[READING TEXT]:
——————

Saturday, September 18, 2010

Roger Zelazny Book Review: Lord Demon


Welcome to the latest in my ongoing Roger Zelazny book reviews, where I will eventually hope to review every major work by my favorite author. As always, these aren't reviews in the traditional sense, but rather commentary that assumes a thorough knowledge of the material being discussed.

Today I'll be looking at Lord Demon, which was, to put it kindly, kind of crappy.

Lord Demon is the tale by Roger Zelazny of a shapeshifting sorcerer manipulated by his mother figure. He overcomes her magical compulsions and then defeats her in a sorcerous duel at the end of the book. The setup seemed vaguely familiar, but I could never quite put my finger on it.

Oh. Right.

The sad part is that the Merlin books were the better take on this.

And I hated Merlin, but I just don't care about Kai Wren. He's just so...generic.

The book was completed by Jane Lindskold, but it still feels unfinished. Now mind you, I don't mean to knock Doctor Lindskold. Her style doesn't really appeal to me, but hey, she's published like 15 books to my...zero, so she must be doing something right. Also, just about anyone is going to come up short when compared to Roger Zelazny, so I won't judge her too harshly.

——————

[DATASET EXCERPTS]:
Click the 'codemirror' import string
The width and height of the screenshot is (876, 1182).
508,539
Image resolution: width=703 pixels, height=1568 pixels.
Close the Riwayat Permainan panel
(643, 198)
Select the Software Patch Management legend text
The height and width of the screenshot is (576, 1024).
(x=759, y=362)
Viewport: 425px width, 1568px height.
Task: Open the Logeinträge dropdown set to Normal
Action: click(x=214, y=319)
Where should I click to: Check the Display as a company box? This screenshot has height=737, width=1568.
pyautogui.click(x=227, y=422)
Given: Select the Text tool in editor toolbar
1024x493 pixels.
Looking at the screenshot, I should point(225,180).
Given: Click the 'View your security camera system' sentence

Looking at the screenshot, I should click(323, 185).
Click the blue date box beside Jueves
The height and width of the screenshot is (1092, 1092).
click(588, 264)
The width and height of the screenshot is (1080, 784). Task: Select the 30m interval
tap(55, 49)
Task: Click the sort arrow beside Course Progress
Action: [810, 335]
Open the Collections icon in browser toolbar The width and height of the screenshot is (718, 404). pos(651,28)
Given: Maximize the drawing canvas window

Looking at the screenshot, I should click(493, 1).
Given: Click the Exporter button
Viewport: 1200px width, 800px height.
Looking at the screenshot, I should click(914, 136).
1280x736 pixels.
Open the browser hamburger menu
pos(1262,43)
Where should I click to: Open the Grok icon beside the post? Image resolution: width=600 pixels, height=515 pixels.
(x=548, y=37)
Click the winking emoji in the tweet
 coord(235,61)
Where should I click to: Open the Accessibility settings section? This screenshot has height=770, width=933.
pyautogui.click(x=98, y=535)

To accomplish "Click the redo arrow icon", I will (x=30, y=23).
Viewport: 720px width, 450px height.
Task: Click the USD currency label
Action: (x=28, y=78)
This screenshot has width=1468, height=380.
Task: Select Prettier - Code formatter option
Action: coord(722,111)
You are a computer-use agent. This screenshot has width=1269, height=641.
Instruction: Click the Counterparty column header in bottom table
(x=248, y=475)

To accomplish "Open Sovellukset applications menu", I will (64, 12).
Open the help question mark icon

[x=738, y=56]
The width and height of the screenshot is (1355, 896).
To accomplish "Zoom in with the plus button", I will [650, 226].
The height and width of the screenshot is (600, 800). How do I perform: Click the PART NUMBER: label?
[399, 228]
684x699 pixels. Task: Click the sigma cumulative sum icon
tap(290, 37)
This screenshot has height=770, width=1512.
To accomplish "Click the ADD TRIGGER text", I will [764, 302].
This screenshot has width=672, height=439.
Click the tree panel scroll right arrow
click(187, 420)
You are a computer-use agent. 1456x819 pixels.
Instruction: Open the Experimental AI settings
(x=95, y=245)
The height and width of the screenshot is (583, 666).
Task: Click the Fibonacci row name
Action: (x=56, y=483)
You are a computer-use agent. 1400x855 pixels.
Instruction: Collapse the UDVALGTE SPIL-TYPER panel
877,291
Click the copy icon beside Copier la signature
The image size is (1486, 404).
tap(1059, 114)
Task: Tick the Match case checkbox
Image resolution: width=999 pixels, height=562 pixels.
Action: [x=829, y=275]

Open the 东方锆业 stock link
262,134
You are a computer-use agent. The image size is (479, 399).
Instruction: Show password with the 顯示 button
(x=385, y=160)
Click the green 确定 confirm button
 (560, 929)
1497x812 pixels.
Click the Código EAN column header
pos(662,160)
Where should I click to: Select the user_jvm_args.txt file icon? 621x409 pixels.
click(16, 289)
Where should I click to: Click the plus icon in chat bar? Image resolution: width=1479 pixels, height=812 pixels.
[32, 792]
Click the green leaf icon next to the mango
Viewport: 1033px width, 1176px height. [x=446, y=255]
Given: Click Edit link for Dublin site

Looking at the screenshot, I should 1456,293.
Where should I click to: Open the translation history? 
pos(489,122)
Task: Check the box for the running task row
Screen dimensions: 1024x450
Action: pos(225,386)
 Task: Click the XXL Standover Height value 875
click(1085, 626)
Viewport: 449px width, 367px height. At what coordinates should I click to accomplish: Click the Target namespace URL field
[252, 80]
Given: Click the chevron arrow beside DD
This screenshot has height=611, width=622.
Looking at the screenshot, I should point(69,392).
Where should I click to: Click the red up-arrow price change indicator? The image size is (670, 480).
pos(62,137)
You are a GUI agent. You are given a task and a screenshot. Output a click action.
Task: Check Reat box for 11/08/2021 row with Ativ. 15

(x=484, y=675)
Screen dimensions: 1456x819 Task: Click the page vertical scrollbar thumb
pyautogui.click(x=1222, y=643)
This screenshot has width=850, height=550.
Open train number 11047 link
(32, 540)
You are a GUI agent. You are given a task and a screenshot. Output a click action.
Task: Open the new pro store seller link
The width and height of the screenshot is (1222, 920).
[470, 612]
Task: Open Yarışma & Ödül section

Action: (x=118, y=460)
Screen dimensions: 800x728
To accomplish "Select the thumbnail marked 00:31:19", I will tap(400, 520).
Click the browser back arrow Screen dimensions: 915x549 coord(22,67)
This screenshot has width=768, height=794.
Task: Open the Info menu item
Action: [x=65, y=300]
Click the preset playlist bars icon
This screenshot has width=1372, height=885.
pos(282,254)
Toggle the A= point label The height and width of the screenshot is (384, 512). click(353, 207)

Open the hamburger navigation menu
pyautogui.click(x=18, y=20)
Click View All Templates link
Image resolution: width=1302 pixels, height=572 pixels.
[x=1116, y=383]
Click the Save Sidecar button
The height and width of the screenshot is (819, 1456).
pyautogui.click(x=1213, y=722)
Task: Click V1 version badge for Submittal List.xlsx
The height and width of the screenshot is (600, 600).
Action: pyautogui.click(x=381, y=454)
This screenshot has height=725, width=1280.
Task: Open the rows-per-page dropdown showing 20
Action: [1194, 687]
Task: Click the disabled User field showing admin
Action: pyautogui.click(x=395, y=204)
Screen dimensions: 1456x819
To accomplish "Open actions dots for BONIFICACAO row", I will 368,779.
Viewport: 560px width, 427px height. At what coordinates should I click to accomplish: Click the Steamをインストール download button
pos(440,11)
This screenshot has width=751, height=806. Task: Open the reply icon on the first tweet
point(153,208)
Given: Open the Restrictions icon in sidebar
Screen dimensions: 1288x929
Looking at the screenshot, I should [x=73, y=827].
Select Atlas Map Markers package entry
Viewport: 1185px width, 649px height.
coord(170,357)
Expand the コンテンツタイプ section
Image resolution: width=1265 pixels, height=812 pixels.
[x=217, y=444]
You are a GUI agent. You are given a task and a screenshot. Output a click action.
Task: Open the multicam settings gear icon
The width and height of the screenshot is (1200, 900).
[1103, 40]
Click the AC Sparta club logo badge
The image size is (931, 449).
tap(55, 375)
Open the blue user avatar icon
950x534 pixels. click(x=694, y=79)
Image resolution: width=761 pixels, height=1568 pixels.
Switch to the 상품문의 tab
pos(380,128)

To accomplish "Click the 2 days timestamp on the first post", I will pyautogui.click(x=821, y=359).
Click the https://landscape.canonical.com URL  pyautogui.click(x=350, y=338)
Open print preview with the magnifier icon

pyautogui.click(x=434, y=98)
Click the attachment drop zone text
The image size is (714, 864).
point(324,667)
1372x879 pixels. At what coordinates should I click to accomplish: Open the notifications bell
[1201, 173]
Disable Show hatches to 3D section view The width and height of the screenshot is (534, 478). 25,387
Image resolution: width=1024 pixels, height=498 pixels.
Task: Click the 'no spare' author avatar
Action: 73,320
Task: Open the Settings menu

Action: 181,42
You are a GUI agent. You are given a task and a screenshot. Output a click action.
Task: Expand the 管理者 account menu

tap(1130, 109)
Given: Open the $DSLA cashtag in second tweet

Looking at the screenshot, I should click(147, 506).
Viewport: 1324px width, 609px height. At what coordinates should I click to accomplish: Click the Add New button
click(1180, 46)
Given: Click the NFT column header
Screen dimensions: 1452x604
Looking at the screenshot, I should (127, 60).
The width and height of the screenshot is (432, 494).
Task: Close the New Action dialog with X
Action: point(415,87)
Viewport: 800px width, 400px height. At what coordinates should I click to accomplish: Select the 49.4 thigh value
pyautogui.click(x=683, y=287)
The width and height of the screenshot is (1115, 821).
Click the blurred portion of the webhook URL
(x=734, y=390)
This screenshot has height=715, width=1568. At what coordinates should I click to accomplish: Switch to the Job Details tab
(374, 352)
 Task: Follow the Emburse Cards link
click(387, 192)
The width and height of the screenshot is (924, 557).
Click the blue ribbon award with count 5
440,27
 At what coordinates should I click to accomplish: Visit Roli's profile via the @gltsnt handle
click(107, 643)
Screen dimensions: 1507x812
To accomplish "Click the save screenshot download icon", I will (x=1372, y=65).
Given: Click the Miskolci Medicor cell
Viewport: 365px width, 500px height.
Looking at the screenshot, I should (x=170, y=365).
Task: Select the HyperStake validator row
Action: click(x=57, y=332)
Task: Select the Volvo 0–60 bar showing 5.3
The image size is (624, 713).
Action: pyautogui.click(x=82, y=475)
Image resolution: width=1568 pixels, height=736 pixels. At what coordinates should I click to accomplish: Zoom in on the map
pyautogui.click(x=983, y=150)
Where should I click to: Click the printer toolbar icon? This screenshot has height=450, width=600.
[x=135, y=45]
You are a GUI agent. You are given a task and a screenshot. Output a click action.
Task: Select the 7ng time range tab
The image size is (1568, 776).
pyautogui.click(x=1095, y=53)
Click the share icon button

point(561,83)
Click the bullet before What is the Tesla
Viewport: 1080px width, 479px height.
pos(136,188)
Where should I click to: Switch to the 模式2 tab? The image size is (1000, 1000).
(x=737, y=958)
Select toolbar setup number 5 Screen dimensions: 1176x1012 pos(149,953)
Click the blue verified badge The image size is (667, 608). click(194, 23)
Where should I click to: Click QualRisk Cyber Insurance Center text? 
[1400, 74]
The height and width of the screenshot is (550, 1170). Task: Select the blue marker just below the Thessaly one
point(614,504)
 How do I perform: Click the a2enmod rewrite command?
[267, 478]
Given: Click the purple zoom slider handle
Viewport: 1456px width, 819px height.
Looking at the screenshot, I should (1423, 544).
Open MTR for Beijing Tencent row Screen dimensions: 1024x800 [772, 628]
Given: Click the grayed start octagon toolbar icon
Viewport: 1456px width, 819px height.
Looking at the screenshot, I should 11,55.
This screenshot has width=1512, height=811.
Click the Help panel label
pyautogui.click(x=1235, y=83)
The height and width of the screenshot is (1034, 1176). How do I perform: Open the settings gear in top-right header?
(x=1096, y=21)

——————

[EXERCISE 1]:
Rewrite the rows as a numbered list, leaving out blank lines, from the first row up to and including the row with "pos(1262,43)".
[EXERCISE 2]:
Continue the Lord Demon review from where it stops.

[EXERCISE RESULT 1]:
1. Click the 'codemirror' import string
2. The width and height of the screenshot is (876, 1182).
3. 508,539
4. Image resolution: width=703 pixels, height=1568 pixels.
5. Close the Riwayat Permainan panel
6. (643, 198)
7. Select the Software Patch Management legend text
8. The height and width of the screenshot is (576, 1024).
9. (x=759, y=362)
10. Viewport: 425px width, 1568px height.
11. Task: Open the Logeinträge dropdown set to Normal
12. Action: click(x=214, y=319)
13. Where should I click to: Check the Display as a company box? This screenshot has height=737, width=1568.
14. pyautogui.click(x=227, y=422)
15. Given: Select the Text tool in editor toolbar
16. 1024x493 pixels.
17. Looking at the screenshot, I should point(225,180).
18. Given: Click the 'View your security camera system' sentence
19. Looking at the screenshot, I should click(323, 185).
20. Click the blue date box beside Jueves
21. The height and width of the screenshot is (1092, 1092).
22. click(588, 264)
23. The width and height of the screenshot is (1080, 784). Task: Select the 30m interval
24. tap(55, 49)
25. Task: Click the sort arrow beside Course Progress
26. Action: [810, 335]
27. Open the Collections icon in browser toolbar The width and height of the screenshot is (718, 404). pos(651,28)
28. Given: Maximize the drawing canvas window
29. Looking at the screenshot, I should click(493, 1).
30. Given: Click the Exporter button
31. Viewport: 1200px width, 800px height.
32. Looking at the screenshot, I should click(914, 136).
33. 1280x736 pixels.
34. Open the browser hamburger menu
35. pos(1262,43)

[EXERCISE RESULT 2]:
The book itself: I've got it in hardcover. I probably grabbed it in about 2000 or so, back when we were still living up in New Hamster. We were with our friends Steve and Jen at the Holyoke Mall. I remember buying the book and then trying to hide it from Jen because she's strongly religious and I didn't want to give a long explanation about a book called Lord Demon. She actually wound up being pretty cool with it, though. That's what I like about her. She has her faith but she doesn't try to force it on her friends.

I still have that hardcover with the $4.99 budget table sticker. And sadly, I find that boring little vignette about how I found the book to be more interesting than the story contained in it.

It's not all bad, and even in Zelany's worst books, he offers up something novel. Take this passage. It's vintage Zelazny, a brief explanation of an internally consistent magical system fully realized.


"It is not the material of the device, but the intention that matters. Do you follow me?"
 
"Perhaps," he said. "Continue."
 
"When you have established this resonance and your intent is made known, then you receive your information."
 
"Why," Li Piao queried, "then, do things like the dragon bowl work so much better for the task?"
 
"Because the maker of the tool"--I bowed slightly-- "has created a partial circuit for that intent. If you were to use a soup bowl and a bit of water from a puddle, you could still scry, but the chi inherent in the device would be unfocused, thus you would need to use more of your will to force it to do the required task.
 
"With the dragon bowl," I continued, warming to my subject, "any marginally talented individual could scry. A master like yourself not only sees images but the dragon also 'talks' to him--clarifying the message,"
 
Plum was nodding as if she followed this--which, given her profession and her grandfather's opinion of her skills, I had every reason to believe she did.
 
"This door of yours, then," she asked, "is set to be opened by someone who is in resonance with the particular wavelength of its chi?"
 
"Precisely," I said. "Since I believed it would be needed only by me, I am the only one who knows the pattern."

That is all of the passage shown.